Depuis le déclenchement du lock-out chez Rio Tinto Alcan, les syndiqués et la population commentent le conflit de travail sur les médias sociaux, comme Facebook.

Page facebook du STAA

La page du Syndicat des métallos de l'usine Alma 9490 est utilisée par les travailleurs pour donner leur point de vue, exprimer leur état d'âme et envoyer des mots d'encouragement.

Le site Internet permet de suivre le conflit presque d'heure en heure. Par exemple, lors du déclenchement du lock-out, on pouvait y voir le face à face entre les syndiqués et des agents de sécurité qui bloquaient l'entrée de l'usine.

Appui des commerçants

Le site Facebook a aussi permis de dresser une « liste blanche » des gens d'affaires sensibles à la cause des syndiqués, qui promettent de les encourager.

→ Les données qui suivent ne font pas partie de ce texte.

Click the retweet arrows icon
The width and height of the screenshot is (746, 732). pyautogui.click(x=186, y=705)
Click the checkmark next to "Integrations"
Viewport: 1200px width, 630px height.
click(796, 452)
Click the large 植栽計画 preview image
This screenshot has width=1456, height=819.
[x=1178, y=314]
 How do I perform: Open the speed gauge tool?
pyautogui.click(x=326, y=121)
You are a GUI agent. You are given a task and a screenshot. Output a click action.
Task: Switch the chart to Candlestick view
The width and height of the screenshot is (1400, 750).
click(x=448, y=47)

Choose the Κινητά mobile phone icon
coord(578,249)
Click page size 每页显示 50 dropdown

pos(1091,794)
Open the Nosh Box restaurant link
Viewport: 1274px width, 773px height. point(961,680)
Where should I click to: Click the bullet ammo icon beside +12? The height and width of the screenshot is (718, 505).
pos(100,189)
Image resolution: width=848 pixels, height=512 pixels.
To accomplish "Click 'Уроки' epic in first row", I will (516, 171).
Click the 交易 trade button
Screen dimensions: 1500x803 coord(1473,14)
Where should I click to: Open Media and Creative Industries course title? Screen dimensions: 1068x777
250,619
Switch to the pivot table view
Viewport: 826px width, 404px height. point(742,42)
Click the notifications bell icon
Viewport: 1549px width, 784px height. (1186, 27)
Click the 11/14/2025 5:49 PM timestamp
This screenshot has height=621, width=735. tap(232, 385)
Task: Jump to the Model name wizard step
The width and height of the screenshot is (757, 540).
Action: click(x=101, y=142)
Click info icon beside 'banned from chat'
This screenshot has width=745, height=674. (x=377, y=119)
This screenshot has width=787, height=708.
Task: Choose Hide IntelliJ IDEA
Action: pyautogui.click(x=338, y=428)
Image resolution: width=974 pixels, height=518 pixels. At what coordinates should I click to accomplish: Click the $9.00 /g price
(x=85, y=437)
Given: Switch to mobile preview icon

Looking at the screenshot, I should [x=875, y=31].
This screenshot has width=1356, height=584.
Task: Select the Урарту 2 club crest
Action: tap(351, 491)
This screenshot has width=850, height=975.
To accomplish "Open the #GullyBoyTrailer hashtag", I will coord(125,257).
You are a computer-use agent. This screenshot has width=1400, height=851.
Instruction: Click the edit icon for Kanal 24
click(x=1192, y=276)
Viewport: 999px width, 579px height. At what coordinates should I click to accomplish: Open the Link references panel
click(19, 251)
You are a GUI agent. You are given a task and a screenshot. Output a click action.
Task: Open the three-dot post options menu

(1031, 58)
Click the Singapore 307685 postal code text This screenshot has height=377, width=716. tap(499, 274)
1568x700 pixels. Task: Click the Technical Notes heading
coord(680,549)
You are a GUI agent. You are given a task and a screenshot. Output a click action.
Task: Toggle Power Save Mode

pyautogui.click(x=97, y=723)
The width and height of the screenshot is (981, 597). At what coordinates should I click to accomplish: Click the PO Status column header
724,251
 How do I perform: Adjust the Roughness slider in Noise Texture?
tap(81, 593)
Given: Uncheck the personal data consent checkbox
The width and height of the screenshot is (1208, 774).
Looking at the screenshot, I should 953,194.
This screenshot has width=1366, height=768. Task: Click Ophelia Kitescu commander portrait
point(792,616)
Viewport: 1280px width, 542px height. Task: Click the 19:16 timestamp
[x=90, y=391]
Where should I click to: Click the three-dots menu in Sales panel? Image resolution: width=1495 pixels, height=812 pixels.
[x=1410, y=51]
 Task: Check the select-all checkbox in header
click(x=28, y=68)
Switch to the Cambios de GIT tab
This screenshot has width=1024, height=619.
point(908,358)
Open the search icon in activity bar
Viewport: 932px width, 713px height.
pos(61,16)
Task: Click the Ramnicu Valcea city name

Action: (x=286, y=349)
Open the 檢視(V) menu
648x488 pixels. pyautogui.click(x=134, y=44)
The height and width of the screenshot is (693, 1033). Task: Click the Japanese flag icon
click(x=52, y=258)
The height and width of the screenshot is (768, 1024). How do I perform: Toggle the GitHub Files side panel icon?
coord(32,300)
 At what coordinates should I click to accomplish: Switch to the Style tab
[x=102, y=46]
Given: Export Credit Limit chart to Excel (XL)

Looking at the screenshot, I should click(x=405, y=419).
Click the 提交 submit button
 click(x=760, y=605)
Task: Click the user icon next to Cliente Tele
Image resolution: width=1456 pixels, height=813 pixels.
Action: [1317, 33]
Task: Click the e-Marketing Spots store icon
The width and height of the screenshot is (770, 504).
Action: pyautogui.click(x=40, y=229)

Les syndiqués du STAA sur la ligne de piquetage

La liste compte actuellement 25 commerçants. Certains, comme Robin Simard, de Simard Irving, et Fernand Bouchard, de Nature Pro Shop, fournissent du bois de chauffage aux travailleurs en lock-out.

La propriétaire du Super Sagami, Lise Fortin, n'a pas hésité à appuyer ouvertement les syndiqués. « On vit avec les gens d'Alma, les travailleurs de l'usine, ce sont nos clients, dit-elle. Ce n'est jamais bon un conflit. »

De son côté, le maire d'Alma, Marc Asselin, ne craint pas la division qui pourrait s'installer dans la communauté d'affaires. « En dictature, on donnerait une directive et on suivrait le pas, explique-t-il. Ici, on a besoin d'argumenter sur nos opinions. Je trouve que c'est sain que chacun émette ses opinions sur le dossier. »

Des risques

Cette présence sur Facebook représente tout de même une arme à double tranchant pour le syndicat, puisqu'elle permet à l'employeur d'épier les faits et gestes des syndiqués.

Rio Tinto Alcan a d'ailleurs utilisé des menaces proférées par certains travailleurs sur le site Internet pour étayer sa demande d'injonction devant la Cour supérieure.

Le représentant des employés de bureau à l'usine Alma, Patrice Harvey, met en garde les travailleurs puisque leurs propos, souvent virulents, se retrouvent sur un média public.